Le carte in tavola cambieranno certamente tra 5 e 6 gennaio grazie al declino dell’anticiclone africano: le correnti nord atlantiche ne approfitteranno e torneranno ad invadere il Mediterraneo apportando non solo un deciso calo termico ma anche piogge e nevicate. In questo articolo vi abbiamo spiegato come ci attende nel dettaglio nei prossimi sette giorni.

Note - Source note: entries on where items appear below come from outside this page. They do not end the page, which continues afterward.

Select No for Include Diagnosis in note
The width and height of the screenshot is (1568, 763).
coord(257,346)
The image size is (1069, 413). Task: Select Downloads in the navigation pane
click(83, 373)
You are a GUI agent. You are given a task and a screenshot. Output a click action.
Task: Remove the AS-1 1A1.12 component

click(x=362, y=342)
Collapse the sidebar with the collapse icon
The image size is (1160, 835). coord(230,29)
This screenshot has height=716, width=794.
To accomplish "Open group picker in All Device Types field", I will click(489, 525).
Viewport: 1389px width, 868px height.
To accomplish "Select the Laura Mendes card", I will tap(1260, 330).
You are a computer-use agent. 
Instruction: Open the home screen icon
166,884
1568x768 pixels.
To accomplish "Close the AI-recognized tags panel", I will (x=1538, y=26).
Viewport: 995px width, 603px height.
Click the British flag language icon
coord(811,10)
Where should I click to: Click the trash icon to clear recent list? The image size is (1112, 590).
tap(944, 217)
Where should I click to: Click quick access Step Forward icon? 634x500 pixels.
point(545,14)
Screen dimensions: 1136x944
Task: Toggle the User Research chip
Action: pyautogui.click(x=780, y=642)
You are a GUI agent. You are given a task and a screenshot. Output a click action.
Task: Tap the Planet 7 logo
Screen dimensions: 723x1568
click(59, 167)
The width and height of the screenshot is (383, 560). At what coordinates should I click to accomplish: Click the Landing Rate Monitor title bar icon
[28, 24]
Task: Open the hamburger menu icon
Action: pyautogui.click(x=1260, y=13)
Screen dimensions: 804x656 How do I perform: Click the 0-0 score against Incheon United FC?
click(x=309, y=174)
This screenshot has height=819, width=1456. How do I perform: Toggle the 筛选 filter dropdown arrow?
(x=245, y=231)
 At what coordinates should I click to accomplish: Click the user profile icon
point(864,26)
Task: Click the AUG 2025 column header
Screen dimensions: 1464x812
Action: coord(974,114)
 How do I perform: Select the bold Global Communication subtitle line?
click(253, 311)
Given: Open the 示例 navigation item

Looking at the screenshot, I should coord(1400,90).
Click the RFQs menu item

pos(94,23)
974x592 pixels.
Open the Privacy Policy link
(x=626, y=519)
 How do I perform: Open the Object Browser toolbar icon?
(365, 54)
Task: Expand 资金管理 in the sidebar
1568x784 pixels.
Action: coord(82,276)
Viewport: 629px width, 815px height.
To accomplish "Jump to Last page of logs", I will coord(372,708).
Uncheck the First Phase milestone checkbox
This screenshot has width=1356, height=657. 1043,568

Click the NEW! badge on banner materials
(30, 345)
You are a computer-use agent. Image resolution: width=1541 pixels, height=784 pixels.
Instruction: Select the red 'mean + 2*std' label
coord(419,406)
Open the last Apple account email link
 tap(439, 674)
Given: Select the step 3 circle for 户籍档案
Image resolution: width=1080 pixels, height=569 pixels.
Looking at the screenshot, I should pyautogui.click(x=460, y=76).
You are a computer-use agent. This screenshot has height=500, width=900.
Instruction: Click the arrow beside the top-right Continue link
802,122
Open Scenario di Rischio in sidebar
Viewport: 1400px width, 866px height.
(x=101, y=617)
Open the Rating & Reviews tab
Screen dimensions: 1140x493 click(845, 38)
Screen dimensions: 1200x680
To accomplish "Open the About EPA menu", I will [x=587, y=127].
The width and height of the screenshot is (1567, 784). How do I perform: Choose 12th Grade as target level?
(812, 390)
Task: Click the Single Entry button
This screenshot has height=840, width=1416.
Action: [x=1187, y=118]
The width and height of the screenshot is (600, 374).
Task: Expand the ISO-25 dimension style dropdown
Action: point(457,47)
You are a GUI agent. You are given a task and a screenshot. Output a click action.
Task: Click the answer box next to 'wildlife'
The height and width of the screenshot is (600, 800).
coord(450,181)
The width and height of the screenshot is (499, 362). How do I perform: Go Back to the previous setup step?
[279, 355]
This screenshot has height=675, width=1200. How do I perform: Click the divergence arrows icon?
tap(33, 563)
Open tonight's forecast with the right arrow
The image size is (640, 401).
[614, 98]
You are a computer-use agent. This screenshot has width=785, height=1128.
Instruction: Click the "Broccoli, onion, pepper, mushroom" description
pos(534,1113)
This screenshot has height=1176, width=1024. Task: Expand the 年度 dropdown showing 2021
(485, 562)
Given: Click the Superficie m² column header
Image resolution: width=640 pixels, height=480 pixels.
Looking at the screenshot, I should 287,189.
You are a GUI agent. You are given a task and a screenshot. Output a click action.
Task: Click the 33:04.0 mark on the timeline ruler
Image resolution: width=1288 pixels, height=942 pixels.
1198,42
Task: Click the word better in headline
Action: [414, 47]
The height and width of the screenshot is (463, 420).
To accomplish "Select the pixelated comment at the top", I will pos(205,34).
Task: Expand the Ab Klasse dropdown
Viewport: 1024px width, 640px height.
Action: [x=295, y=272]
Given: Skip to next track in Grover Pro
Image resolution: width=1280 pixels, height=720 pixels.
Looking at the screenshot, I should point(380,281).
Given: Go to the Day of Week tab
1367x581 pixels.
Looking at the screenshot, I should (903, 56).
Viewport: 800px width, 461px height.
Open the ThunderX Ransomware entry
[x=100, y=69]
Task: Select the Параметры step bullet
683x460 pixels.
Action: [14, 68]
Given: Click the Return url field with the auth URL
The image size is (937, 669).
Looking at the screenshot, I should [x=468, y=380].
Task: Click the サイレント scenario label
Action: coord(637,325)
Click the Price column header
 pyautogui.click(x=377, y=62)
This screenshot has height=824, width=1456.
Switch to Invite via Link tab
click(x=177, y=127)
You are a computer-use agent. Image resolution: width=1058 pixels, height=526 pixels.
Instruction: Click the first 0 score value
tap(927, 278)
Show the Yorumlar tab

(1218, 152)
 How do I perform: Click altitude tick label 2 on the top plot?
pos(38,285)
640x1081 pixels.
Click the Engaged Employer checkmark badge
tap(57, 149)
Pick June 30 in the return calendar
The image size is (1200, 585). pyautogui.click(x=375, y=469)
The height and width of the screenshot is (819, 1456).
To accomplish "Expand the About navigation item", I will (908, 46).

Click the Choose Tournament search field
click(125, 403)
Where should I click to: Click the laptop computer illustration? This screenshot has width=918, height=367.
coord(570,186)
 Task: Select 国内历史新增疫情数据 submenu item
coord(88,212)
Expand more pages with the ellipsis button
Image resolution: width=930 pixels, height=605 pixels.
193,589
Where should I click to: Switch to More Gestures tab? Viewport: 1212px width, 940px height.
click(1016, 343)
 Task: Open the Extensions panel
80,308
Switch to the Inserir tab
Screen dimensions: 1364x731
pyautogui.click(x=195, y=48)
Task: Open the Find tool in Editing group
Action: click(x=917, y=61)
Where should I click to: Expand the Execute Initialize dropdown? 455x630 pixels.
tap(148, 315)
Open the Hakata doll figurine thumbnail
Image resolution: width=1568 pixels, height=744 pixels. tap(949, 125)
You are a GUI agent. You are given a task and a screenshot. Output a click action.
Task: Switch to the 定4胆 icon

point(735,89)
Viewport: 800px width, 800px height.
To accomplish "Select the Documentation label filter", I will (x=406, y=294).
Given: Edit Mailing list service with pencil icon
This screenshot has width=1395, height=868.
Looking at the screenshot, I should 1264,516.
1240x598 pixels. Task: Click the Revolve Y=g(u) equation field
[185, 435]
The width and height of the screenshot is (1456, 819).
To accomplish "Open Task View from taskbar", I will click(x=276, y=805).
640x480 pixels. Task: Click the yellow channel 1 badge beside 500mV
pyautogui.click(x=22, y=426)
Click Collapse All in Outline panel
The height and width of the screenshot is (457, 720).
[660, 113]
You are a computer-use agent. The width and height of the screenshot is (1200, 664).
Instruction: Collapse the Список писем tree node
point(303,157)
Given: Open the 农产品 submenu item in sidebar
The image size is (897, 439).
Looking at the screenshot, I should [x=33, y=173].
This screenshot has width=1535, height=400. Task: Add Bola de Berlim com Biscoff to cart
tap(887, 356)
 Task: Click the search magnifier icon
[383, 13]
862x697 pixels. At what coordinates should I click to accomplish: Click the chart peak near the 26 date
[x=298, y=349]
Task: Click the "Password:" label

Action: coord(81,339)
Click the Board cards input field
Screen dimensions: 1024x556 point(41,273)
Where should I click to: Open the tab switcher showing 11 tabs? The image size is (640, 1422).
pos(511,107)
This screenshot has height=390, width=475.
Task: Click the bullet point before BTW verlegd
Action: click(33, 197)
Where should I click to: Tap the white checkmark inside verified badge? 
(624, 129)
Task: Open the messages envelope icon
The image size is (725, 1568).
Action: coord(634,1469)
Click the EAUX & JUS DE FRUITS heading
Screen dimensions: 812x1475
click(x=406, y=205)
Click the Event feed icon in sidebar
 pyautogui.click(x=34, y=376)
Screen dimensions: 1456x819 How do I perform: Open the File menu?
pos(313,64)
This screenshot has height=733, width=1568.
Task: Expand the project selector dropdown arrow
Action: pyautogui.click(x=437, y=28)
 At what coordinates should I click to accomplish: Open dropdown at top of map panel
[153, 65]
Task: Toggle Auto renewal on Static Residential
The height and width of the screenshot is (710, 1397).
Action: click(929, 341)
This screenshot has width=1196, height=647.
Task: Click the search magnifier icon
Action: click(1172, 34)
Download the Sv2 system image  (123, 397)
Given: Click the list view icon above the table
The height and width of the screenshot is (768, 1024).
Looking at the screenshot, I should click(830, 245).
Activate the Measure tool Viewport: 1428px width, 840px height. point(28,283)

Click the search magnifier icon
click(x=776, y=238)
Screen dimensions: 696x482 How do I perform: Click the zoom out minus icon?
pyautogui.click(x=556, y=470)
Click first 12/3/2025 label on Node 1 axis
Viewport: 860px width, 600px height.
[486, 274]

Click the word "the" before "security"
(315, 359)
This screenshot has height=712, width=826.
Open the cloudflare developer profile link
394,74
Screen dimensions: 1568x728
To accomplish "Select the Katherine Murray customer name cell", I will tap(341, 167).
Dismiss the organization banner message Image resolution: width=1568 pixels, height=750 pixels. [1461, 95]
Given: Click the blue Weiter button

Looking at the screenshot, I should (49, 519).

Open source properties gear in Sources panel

Ora spostiamo l’attenzione alla seconda decade di gennaio, su cui aleggiano ancora tante incertezze, come ovvio che sia a questa distanza temporale. 
Tra le ipotesi presenti troviamo quella relativa all’ingresso di aria molto fredda dall’est Europa subito dopo l’irruzione artica del 9-10 gennaio. Questa strada è setacciata, al momento, dal modello matematico GFS ma non nascondiamo che le possibilità di realizzazione di uno scenario freddo di questo tipo siano decisamente basse. 
Per la sua realizzazione, infatti, occorrerebbe un contemporaneo rinforzo dell’anticiclone sia in Atlantico (a ridosso dell’Europa centro-occidentale) e sia in Scandinavia (un binomio spesso complicato nel verificarsi). 
In questa situazione l’Italia verrebbe attraversata da aria molto fredda in retrogressione da est, in grado di portare clima decisamente freddo e anche nevicate sparse a quote basse sul lato adriatico e al sud.

Di diverso avviso sono altri modelli matematici come ECMWF, GEM e UKMO, tutti concordi in un rinforzo marcato dell’anticiclone delle Azzorre su tutta l’Europa centro-occidentale in grado di estendersi sin verso l’Italia. L’anticiclone sul nordest Europa (fondamentale per le retrogressioni fredde verso l’Italia) non viene assolutamente preso in considerazione. 
In questo caso l’anticiclone delle Azzorre è costretto, stante l’accelerazione del vortice polare, ad invadere il Mediterraneo e a portare tempo più stabile praticamente su tutta la nostra penisola. 

Insomma, ben 3 modelli matematici su 4 propendono per il rinforzo dell’anticiclone in Italia ed una nuova pausa dall’inverno tra 12 e 17 gennaio. 
GFS resta l’unico, assieme alla sua media degli scenari, nel rimarcare una seconda decade più movimentata grazie ad affondi freddi o molto freddi da est/nord-est. 

In conclusione: volendo soffermarci su discorsi meramente quantitativi potremmo parlare di una seconda decade di gennaio complessivamente più stabile a causa del rinforzo dell’anticiclone. La lettura delle masse d’aria in gioco, tuttavia, è molto complicata e potrebbe cambiare anche radicalmente nel corso dei prossimi giorni. 
L’incertezza maggiore è presente sul nord Atlantico e il nord Europa, a causa della difficile lettura dell’intensità del jet stream (la grande corrente sub-polare che regola le sorti invernali del nostro emisfero).
In ogni caso (sia nell’ipotesi di GFS sia nelle ipotesi degli altri modelli) il nord Italia ed il lato tirrenico rischiano di entrare in un periodo decisamente avaro di precipitazioni.